Each stimulus was thus defined by a pair of contrast values (Figure 2A). For each stimulus presentation, a ganglion cell typically responded with a burst of spikes, which were detected automatically with a simple threshold operation (Figure 2B). We first set out to search for combinations of contrasts that elicited the
same average spike count in this burst. As the spike count typically provides the basis for calculating a neuron’s average firing rate, we refer to these contrast combinations as iso-rate stimuli. As an alternative, we also searched for contrast combinations that resulted in the same average first-spike latency, thus obtaining iso-latency stimuli.
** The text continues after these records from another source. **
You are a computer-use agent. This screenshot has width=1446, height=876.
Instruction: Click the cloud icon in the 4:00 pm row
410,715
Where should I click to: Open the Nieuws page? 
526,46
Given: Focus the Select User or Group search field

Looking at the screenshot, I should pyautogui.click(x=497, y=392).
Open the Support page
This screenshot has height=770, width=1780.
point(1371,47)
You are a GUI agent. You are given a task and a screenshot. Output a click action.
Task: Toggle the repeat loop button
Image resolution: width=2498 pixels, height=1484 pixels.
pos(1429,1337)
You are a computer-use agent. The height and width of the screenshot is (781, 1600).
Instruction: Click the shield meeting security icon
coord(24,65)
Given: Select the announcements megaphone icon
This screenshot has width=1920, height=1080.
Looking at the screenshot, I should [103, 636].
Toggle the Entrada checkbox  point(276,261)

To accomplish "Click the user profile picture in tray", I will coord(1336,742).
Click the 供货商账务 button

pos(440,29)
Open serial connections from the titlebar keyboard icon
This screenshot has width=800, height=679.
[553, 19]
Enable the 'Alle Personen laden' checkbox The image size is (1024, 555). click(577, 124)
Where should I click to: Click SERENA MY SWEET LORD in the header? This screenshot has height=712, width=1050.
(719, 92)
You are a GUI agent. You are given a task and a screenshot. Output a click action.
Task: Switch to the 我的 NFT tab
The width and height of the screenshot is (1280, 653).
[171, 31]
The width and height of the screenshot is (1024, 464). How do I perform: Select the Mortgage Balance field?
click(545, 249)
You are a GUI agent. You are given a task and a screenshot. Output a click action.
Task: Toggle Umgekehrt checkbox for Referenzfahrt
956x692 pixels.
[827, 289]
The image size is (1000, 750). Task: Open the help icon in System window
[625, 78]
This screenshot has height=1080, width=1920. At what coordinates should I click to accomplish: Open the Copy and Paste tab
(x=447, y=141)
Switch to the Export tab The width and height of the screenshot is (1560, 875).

We performed individual searches by fixing the ratio
Talazoparib of the two contrast levels and then varying the overall contrast level to perform a simple line search (Figures 2C and 2D). As spike count increased and first-spike latency decreased www.selleckchem.com/products/DAPT-GSI-IX.html monotonically for increasing overall contrast in the measured range, the iso-rate and iso-latency stimuli could be reliably identified. This procedure was then performed for several different ratios of the two contrast levels. We visualize the obtained iso-response stimuli in the two-dimensional stimulus space that is given by the contrast values in the two receptive field halves (Figure 2A). The vast majority of ganglion cells in the salamander retina
are dominated by Off-type responses (Burkhardt et al., 1998, Segev et al., 2006 and Geffen et al., 2007), and we therefore focused on Off-type ganglion cells in this work. Figures 3A–3C show measured iso-response curves for three representative ganglion cells. Isotretinoin Iso-latency curves (red lines) always looked qualitatively similar. In particular, the curves were approximately parallel to the axes in those regions of stimulus space where one half of the receptive field experienced an increase in light intensity. This means that for a stimulus that contained both “On” and “Off” components in different parts of the receptive field, the strength of the “On” component had virtually no effect on the latency; this component was apparently cut off by a threshold nonlinearity, providing half-wave rectification of the input signal. In that region of stimulus space where both receptive field halves experienced negative contrast, the iso-latency curves had an approximately circular shape. This indicated that two “Off” components of a stimulus were combined nonlinearly and that the nonlinearity approximately corresponded to a sum of squares. Indeed, we could fit the iso-response curves by a minimal model (Figure 1) where each of the two input signals is transformed by a parameterized nonlinearity (see Experimental Procedures) before summation by the ganglion cell.